Document passage:
# Floating Floor 32 Bhds Le



## bonseye (Oct 16, 2007)

I was wondering if I could get some feedback on the flooring in the Outbacks. We have a four month old Sydney that we have never used. We signed the papers, put a few things in it and closed it up for the winter. Due to some warm weather here and there in NJ we plugged it in and started putting things in it. Coming off a cold spell and the weather warming up....after I openned the slideouts I noted a "bubbling" of the floor along the cabinets. Both by the TV cabinet and along the sink/refrigerator area. You can tell the middle of the floor is glued and along the edges you step on the floor and there is definitely bubbling. Now the dealer told me it is a floating floor only glued by the vents. It may be doing that because of the temperature change. Our problem is that we can't tow and are having it delivered to a permanent site in April. In order to have this looked at we have to have it towed back to the dealer. Thought this would be a great place to see if anyone else has noted this? A brand new unit shouldn't have any major floor problems....we would hope. Thanks in advance for your feedback. You have always been so helpful and we really appreciate it


----------



## CamperAndy (Aug 26, 2004)

If it is glued by the vents that would be rare also. Most of the floors are only stapled on the edges before the walls and other items are installed.

There is not an easy solution but the only one I can think of is to have the flooring cut all around the edge and trimmed to fit correctly. Sounds like the flooring was put down cold and is now warmed and stretched some. Once it is trimmed you will have to have it glued down around the edge.


----------



## tdvffjohn (Mar 10, 2005)

I have never had that issue but give it a week or so and then raise a real stink. Which dealer is it??

John


----------



## bonseye (Oct 16, 2007)

tdvffjohn said:


> I have never had that issue but give it a week or so and then raise a real stink. Which dealer is it??
> 
> John


We bought it at an RV show through Garick RV. We have been really happy with them but know nothing about the flooring. The "bubbling" isn't a lot but it leads us to wonder if it will get worse.....want to remedy it and not sure what the correct way is. They can tell me what they want and I have no idea. Has anyone dealt with Garick RV? I had heard good things and think they will take care of us.

~Bonnie


----------



## wolfwood (Sep 19, 2005)

I don't know Garricks and haven't had a flooring-problem <find wood - FAST!) but, as Andy says...the floor should be stapled. Additionally - _IF _it were glued anywhere....wouldn't that make it NOT a "floating floor"?


----------



## tdvffjohn (Mar 10, 2005)

I bought my first Outback from them and the service dept was very good.


----------



## OSUBacker (Mar 19, 2007)

Records supplied:
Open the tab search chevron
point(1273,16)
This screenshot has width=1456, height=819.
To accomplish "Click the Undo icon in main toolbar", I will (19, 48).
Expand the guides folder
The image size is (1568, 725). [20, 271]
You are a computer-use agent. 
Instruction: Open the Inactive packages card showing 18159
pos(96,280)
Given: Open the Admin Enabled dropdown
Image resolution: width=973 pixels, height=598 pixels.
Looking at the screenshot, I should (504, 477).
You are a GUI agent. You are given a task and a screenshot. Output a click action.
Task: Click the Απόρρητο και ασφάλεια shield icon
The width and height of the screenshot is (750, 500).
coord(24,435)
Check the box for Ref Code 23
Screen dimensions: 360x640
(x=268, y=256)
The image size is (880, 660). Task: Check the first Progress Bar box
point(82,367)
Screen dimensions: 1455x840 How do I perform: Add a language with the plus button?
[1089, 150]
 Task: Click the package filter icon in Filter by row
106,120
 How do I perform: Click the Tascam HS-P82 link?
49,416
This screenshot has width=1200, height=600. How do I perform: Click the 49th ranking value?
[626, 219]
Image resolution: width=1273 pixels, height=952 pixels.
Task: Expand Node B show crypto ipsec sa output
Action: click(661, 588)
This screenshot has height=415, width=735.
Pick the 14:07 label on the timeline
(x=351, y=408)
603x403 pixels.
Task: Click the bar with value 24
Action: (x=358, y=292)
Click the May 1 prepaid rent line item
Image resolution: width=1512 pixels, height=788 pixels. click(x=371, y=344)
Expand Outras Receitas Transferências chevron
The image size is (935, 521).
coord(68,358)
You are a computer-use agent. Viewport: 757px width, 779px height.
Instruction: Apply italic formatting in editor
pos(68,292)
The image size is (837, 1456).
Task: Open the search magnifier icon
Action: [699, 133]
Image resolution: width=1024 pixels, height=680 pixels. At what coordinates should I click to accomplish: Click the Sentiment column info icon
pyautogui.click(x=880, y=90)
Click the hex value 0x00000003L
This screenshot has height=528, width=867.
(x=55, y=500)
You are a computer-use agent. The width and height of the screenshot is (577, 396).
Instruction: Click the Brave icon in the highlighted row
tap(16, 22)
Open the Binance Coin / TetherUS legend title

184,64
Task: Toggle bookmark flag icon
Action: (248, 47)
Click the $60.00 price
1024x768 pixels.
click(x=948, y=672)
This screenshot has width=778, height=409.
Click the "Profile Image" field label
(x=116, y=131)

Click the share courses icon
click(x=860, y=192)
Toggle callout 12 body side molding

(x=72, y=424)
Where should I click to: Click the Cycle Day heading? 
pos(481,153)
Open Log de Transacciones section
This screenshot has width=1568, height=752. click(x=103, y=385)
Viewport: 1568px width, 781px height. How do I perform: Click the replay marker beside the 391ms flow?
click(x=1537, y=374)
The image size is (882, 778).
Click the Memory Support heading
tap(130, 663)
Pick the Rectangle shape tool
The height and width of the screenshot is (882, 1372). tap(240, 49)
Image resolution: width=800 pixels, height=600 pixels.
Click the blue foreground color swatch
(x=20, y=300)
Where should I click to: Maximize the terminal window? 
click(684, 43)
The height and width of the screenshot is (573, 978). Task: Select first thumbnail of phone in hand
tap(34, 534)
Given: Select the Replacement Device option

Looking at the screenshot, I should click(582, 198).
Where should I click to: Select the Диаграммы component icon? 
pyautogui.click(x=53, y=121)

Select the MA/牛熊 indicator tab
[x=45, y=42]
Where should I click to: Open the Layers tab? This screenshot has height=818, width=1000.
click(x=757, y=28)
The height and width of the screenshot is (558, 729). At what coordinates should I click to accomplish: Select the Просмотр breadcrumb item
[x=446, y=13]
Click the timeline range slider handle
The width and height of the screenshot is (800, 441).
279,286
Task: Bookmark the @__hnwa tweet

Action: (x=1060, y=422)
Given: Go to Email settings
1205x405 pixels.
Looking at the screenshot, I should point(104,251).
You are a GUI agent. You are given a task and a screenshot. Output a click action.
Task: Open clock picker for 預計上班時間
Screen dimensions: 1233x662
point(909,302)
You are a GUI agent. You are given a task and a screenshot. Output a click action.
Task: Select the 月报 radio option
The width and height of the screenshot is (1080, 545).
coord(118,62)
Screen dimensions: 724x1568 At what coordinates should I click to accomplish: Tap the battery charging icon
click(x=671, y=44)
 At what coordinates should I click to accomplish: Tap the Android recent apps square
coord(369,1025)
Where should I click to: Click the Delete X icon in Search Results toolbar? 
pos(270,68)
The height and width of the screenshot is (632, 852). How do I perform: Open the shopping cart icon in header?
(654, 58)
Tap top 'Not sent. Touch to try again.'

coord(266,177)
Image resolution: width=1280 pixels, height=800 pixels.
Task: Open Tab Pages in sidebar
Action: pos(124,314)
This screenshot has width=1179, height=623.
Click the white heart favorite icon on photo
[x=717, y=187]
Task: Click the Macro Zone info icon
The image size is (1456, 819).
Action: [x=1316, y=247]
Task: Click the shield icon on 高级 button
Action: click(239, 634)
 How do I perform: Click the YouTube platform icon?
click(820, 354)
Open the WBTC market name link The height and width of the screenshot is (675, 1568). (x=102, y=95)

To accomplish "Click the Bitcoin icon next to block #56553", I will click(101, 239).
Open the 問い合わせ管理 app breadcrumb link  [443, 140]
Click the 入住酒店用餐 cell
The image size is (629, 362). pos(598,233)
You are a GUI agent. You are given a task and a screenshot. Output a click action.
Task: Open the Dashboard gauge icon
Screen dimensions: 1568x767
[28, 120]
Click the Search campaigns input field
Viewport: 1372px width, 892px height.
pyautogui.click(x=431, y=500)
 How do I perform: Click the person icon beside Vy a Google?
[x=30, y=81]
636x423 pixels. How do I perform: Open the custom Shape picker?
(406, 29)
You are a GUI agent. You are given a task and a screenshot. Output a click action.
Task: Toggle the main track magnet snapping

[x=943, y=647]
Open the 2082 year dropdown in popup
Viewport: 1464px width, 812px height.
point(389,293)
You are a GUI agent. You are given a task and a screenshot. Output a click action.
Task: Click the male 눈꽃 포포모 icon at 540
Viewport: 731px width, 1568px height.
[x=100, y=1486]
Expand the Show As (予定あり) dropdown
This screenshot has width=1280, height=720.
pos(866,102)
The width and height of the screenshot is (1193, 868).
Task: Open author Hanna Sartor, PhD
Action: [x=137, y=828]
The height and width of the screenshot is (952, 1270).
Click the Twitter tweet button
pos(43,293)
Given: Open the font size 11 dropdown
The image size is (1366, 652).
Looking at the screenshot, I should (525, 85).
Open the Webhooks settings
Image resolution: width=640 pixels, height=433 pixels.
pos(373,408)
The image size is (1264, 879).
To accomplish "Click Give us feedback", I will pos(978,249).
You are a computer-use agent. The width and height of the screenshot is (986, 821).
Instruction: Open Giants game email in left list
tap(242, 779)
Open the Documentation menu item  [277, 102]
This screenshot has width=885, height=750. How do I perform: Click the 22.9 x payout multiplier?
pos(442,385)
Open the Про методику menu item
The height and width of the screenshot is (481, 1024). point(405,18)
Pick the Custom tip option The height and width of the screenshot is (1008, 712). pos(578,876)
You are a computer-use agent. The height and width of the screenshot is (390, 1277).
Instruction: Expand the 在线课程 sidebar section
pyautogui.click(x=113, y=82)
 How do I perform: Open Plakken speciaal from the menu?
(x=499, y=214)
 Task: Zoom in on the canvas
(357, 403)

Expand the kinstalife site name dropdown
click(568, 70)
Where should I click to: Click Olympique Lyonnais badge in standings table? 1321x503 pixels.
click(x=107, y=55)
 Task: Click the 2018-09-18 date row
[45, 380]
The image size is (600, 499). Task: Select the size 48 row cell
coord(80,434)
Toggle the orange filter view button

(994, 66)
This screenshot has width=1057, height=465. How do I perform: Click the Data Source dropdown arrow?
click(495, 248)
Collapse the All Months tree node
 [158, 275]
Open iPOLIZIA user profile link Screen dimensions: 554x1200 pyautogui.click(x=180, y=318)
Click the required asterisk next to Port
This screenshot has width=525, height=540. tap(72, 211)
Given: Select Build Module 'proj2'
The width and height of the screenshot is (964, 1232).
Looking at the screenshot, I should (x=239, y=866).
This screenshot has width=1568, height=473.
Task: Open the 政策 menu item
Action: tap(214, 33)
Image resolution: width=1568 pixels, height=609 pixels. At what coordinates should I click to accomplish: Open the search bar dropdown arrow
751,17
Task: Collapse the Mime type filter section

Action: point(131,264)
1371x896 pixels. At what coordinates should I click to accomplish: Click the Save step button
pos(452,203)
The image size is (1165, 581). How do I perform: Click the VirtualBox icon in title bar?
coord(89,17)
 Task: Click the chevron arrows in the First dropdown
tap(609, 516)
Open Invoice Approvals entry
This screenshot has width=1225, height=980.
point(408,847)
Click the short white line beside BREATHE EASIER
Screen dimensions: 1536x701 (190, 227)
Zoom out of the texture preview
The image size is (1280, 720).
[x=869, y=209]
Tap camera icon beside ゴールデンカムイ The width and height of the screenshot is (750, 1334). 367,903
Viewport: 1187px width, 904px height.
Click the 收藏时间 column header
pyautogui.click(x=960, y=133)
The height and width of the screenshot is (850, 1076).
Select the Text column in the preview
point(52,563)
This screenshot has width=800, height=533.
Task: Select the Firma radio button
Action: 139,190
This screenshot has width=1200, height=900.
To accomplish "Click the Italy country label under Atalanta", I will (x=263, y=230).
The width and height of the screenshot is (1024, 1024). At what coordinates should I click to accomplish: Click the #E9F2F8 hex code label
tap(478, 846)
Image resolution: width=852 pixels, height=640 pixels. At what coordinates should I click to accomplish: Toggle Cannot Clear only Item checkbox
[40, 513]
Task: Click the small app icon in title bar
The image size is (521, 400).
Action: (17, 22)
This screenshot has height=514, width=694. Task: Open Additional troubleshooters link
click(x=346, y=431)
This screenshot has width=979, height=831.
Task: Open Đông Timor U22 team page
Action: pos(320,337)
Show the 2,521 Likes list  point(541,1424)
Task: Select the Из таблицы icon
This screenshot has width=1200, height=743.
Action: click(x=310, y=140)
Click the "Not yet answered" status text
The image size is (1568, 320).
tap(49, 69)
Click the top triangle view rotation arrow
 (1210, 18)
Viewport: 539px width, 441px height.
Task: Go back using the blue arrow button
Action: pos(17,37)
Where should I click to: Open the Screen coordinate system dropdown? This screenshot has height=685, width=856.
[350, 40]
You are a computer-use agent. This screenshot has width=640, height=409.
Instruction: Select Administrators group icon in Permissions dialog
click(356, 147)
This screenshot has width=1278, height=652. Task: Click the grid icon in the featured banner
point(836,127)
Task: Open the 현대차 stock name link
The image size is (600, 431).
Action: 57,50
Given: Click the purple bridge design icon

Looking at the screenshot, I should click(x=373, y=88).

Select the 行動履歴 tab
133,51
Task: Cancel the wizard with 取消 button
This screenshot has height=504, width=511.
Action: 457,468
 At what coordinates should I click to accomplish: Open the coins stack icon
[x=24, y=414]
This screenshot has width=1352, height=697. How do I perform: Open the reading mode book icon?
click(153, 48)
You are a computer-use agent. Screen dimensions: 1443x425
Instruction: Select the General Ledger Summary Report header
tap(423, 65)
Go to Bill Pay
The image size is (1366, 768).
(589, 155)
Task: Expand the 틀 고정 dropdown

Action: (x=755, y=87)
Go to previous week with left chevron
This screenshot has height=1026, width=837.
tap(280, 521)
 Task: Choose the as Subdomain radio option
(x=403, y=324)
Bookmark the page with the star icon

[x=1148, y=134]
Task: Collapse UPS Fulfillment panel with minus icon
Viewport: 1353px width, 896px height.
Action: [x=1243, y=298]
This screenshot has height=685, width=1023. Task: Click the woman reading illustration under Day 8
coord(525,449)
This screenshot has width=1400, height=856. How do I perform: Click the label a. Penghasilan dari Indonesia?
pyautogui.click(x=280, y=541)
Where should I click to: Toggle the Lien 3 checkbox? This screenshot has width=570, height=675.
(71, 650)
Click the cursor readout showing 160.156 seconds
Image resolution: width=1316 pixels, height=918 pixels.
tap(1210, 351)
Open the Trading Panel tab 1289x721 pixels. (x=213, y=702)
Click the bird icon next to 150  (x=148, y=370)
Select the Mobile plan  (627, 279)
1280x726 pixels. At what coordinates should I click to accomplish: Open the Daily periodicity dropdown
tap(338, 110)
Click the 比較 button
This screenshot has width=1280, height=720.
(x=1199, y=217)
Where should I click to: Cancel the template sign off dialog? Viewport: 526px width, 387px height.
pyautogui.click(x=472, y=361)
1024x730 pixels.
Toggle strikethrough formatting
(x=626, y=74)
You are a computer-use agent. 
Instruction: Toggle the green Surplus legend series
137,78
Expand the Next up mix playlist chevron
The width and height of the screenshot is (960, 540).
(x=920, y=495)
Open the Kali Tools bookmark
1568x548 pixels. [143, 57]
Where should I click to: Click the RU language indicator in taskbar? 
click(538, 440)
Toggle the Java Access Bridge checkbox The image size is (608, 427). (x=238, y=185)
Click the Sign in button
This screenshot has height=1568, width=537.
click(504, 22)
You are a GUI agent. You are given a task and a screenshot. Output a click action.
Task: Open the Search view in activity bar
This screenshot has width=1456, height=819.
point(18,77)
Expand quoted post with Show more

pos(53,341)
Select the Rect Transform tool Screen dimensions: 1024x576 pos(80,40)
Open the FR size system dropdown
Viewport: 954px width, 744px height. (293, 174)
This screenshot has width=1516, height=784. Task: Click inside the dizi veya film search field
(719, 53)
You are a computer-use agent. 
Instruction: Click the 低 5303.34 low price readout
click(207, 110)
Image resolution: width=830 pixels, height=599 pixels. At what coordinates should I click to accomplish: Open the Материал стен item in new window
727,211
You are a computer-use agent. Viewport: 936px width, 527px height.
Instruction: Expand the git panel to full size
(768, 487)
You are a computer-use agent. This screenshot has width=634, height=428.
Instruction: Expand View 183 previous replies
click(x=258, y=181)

What to produce: Reproduce word for word the part of the RV floor thread above, starting at "We bought it" and ending at "(Sep 19, 2005)".

Final answer:
We bought it at an RV show through Garick RV. We have been really happy with them but know nothing about the flooring. The "bubbling" isn't a lot but it leads us to wonder if it will get worse.....want to remedy it and not sure what the correct way is. They can tell me what they want and I have no idea. Has anyone dealt with Garick RV? I had heard good things and think they will take care of us.

~Bonnie


----------



## wolfwood (Sep 19, 2005)